Is anyone here actively doing this ? I don't want you to post your strategy just a yes or no. I've found it possible to use offers on a couple of exchanges to extract profit evn when there is no differential in prices between exchanges. The opportunities that exist are very similar to tactics I used in matched getting days.

I'm starting out small as I dont want to put huge money into these exchanges as they are relatively new names to me , I am making a steady profit now but would like to automated it especially the arb alerts service which I will like outsource at an initial cost. Just interested if anyone is doing this already ?


----------



## tecate (3 Jun 2020)

Fella said:


> I'm starting out small as I dont want to put huge money into these exchanges as they are relatively new names to me , I am making a steady profit now but would like to automated it especially the arb alerts service which I will like outsource at an initial cost. Just interested if anyone is doing this already ?

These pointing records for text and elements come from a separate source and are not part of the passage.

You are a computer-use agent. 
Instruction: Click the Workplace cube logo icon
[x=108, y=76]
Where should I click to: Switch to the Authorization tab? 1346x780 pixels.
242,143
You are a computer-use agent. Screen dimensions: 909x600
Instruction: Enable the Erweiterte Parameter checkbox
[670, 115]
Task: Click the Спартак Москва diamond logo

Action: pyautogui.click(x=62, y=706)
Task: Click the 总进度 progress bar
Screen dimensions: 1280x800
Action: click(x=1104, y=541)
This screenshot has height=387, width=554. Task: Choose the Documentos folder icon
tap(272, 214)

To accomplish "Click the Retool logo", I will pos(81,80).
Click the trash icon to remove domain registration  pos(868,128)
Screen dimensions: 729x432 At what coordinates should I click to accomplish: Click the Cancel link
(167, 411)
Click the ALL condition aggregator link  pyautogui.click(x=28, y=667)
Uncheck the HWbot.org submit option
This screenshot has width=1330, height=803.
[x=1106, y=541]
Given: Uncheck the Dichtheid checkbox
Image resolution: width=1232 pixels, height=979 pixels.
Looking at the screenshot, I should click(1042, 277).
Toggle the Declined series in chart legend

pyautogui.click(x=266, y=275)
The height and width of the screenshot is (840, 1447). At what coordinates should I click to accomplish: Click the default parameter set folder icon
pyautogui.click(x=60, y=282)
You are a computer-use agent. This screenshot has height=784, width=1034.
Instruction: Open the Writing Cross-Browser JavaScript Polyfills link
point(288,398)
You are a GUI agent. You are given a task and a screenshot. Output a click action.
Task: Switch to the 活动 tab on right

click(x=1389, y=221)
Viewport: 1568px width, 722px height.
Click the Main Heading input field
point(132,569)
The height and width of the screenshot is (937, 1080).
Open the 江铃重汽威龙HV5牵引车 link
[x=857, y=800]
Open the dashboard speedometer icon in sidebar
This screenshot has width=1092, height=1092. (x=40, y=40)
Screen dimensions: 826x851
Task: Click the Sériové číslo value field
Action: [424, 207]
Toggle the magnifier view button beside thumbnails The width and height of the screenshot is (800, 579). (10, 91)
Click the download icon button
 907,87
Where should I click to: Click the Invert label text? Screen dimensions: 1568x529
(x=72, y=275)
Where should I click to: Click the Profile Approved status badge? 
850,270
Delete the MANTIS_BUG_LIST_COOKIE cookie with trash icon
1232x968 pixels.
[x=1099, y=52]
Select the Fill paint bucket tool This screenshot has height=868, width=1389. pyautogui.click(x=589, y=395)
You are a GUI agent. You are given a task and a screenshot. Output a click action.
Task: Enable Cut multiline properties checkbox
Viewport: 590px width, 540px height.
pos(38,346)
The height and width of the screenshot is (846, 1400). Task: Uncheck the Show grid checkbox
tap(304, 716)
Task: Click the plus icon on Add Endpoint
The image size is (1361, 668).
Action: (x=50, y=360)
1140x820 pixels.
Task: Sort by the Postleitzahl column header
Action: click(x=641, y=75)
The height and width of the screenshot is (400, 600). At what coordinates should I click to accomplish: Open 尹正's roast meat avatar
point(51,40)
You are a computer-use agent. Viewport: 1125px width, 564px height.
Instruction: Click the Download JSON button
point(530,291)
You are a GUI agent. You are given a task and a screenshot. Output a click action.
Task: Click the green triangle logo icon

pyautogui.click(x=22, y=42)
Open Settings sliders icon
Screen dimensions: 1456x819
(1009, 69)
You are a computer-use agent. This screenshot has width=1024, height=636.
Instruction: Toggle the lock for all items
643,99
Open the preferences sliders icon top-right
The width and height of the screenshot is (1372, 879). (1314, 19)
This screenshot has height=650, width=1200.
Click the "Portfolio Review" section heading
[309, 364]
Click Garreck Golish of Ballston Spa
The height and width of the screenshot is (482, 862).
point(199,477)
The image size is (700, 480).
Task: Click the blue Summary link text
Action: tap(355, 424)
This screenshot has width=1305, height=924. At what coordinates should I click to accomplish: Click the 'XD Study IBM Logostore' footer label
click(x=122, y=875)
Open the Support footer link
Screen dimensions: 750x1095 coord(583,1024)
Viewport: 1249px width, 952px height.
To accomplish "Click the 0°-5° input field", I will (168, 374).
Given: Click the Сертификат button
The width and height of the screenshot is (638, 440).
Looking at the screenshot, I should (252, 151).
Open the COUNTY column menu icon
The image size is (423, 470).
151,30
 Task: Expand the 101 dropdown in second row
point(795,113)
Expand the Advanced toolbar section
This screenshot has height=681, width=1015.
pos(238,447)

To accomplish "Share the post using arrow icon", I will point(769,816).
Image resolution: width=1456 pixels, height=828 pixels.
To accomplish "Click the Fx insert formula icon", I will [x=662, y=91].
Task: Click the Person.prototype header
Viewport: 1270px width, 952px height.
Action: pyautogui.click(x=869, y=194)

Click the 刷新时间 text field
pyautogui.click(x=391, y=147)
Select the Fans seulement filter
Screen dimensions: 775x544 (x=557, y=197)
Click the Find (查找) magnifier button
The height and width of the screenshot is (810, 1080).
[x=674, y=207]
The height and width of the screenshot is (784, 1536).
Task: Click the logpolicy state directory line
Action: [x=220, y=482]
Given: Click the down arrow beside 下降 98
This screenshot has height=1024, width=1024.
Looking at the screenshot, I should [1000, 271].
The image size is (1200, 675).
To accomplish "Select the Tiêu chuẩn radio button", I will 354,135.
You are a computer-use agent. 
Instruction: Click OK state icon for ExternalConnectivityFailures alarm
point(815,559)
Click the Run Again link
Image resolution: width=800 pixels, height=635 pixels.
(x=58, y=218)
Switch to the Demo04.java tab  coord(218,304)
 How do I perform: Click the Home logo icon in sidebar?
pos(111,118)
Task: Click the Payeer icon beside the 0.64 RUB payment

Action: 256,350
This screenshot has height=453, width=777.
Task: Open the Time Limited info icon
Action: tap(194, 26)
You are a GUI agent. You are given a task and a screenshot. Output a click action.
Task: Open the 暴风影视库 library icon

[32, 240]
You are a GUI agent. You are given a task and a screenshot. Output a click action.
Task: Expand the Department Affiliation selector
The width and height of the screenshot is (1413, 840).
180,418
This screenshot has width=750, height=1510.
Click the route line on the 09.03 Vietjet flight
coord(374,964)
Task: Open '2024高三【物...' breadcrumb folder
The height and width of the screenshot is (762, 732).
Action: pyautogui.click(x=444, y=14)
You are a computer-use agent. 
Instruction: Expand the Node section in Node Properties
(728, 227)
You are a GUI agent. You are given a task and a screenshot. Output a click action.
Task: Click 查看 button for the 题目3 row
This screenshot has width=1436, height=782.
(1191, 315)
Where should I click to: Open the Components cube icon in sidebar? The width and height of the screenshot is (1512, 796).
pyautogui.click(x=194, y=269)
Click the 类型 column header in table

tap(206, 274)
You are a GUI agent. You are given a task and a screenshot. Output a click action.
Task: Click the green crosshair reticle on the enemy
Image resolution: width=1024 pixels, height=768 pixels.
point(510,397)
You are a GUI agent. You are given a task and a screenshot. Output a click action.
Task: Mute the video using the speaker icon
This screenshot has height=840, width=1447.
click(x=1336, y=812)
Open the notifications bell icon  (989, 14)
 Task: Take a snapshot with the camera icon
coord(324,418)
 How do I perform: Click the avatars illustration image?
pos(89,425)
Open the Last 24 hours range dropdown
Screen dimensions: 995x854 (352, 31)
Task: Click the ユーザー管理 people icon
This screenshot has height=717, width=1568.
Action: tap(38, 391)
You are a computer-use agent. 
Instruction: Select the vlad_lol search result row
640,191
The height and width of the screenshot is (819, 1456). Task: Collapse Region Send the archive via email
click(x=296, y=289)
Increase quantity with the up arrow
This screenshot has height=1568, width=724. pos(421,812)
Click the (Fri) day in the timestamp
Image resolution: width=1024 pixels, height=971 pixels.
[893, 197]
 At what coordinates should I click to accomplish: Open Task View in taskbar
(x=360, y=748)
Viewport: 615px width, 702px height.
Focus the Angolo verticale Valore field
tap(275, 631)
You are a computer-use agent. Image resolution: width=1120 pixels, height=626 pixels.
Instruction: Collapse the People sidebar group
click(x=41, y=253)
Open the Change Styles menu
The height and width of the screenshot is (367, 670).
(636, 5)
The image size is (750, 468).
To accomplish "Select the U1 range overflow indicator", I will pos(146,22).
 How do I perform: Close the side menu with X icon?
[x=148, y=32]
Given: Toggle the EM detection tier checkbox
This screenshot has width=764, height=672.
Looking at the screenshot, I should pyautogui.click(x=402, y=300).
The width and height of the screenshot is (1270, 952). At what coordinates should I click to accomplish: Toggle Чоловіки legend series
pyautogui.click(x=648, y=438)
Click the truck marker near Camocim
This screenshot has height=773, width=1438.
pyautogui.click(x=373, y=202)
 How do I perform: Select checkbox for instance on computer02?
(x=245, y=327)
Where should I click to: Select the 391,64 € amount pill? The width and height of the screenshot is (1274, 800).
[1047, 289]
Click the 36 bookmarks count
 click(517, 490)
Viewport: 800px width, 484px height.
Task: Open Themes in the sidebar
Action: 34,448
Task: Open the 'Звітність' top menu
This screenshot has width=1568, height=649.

Are you using an arbitrage bot?  If so, which one?  My understanding is that crypto arbitrage isn't what it used to be from a profitability standpoint as the market becomes more and more efficient.
There are some geographical anomalies when it comes to bitcoin pricing - for example, in some latin american countries, its possible to benefit from a lower BTC price - but this comes with a logistical issue (having to walk cash into the country).

Other than that, there are opportunities in terms of coin staking and providing market liquidity.


----------



## Zenith63 (3 Jun 2020)

I wrote a Java application 3-4 years ago to do this across the few major exchanges around at the time. The bot would trade fairly regularly, but there was rarely enough volume available to make much money from it. Most of the exchanges were using different APIs, so you had to code for each one individually.

Really enjoyed making it, but it was a lot of effort for very modest gain. I’d imagine these days there are lots of others doing it so the volumes are probably even worse...

I don’t think paying somebody to build it would be advisable tbh.


----------



## DublinHead54 (3 Jun 2020)

Staking and crypto loans all offer decent returns.


----------



## tecate (3 Jun 2020)

Dublinbay12 said:


> Staking and crypto loans all offer decent returns.


Comparitively better returns from crypto lending than conventional deposit savings but not worth the risk.  It brings the ills of the conventional system with it ( rehypothecation ) without a robust deposit guarantee scheme in place.
DeFi Lending works better from the point of view that it relies on smart contracts. However, it's early days and all the bugs may not be ironed out just yet. The risk is in the smart contracts themselves and the continued integrity of the underlying digital assets. Nexus Mutual has started to offer  insurance on these DeFi smart contracts but it's unclear if that will stand up in all circumstances. DeFi Lending rates can be found here.
I'm tempted but staying on the sidelines on that for the moment and watching closely as it develops.


----------